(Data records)
----------

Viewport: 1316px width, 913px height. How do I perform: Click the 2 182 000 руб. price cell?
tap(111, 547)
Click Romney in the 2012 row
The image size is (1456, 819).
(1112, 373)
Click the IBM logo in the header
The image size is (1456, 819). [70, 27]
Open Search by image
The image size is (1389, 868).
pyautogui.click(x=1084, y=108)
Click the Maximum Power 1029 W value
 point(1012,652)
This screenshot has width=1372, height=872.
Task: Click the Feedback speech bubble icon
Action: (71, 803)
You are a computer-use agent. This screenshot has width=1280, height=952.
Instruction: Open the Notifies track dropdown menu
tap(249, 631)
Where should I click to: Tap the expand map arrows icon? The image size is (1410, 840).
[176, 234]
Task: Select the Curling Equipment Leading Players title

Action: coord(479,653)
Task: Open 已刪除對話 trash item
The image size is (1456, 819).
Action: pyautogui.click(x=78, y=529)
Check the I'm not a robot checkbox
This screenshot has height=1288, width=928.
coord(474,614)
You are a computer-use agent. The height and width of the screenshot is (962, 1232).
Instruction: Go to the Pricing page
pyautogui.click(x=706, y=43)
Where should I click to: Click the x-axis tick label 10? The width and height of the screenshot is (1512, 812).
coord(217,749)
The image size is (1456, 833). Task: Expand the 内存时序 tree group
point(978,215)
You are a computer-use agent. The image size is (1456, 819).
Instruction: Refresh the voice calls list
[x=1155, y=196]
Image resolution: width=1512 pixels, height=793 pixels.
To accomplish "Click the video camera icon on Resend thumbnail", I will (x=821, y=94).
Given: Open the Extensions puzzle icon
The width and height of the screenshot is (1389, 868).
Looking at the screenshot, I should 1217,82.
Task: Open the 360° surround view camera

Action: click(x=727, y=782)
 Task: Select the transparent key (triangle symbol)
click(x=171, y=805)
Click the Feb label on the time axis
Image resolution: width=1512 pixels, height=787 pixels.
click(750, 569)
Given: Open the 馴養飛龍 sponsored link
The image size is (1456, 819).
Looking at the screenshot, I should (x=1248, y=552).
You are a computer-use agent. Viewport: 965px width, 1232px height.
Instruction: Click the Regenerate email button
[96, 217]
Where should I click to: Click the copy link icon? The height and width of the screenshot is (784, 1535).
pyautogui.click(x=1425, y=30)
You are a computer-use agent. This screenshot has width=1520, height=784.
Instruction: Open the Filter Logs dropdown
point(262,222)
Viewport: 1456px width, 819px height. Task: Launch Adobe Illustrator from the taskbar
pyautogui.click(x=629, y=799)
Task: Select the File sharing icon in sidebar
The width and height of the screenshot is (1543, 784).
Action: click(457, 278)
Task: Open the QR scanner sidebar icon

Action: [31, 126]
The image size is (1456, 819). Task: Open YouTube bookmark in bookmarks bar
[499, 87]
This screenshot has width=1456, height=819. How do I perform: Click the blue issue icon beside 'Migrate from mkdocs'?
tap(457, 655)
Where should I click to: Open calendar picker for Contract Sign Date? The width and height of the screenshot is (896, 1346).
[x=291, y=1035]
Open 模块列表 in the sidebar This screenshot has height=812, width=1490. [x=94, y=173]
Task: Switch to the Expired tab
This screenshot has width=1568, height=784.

----------

» Exercise prompt
Please, from the entries above, set down exactly the lines from the one containing "has width=1280, height=952." through the one containing "You are a computer-use agent. Viewport: 965px", and only those.

» Result of the task
You are a computer-use agent. This screenshot has width=1280, height=952.
Instruction: Open the Notifies track dropdown menu
tap(249, 631)
Where should I click to: Tap the expand map arrows icon? The image size is (1410, 840).
[176, 234]
Task: Select the Curling Equipment Leading Players title

Action: coord(479,653)
Task: Open 已刪除對話 trash item
The image size is (1456, 819).
Action: pyautogui.click(x=78, y=529)
Check the I'm not a robot checkbox
This screenshot has height=1288, width=928.
coord(474,614)
You are a computer-use agent. The height and width of the screenshot is (962, 1232).
Instruction: Go to the Pricing page
pyautogui.click(x=706, y=43)
Where should I click to: Click the x-axis tick label 10? The width and height of the screenshot is (1512, 812).
coord(217,749)
The image size is (1456, 833). Task: Expand the 内存时序 tree group
point(978,215)
You are a computer-use agent. The image size is (1456, 819).
Instruction: Refresh the voice calls list
[x=1155, y=196]
Image resolution: width=1512 pixels, height=793 pixels.
To accomplish "Click the video camera icon on Resend thumbnail", I will (x=821, y=94).
Given: Open the Extensions puzzle icon
The width and height of the screenshot is (1389, 868).
Looking at the screenshot, I should 1217,82.
Task: Open the 360° surround view camera

Action: click(x=727, y=782)
 Task: Select the transparent key (triangle symbol)
click(x=171, y=805)
Click the Feb label on the time axis
Image resolution: width=1512 pixels, height=787 pixels.
click(750, 569)
Given: Open the 馴養飛龍 sponsored link
The image size is (1456, 819).
Looking at the screenshot, I should (x=1248, y=552).
You are a computer-use agent. Viewport: 965px width, 1232px height.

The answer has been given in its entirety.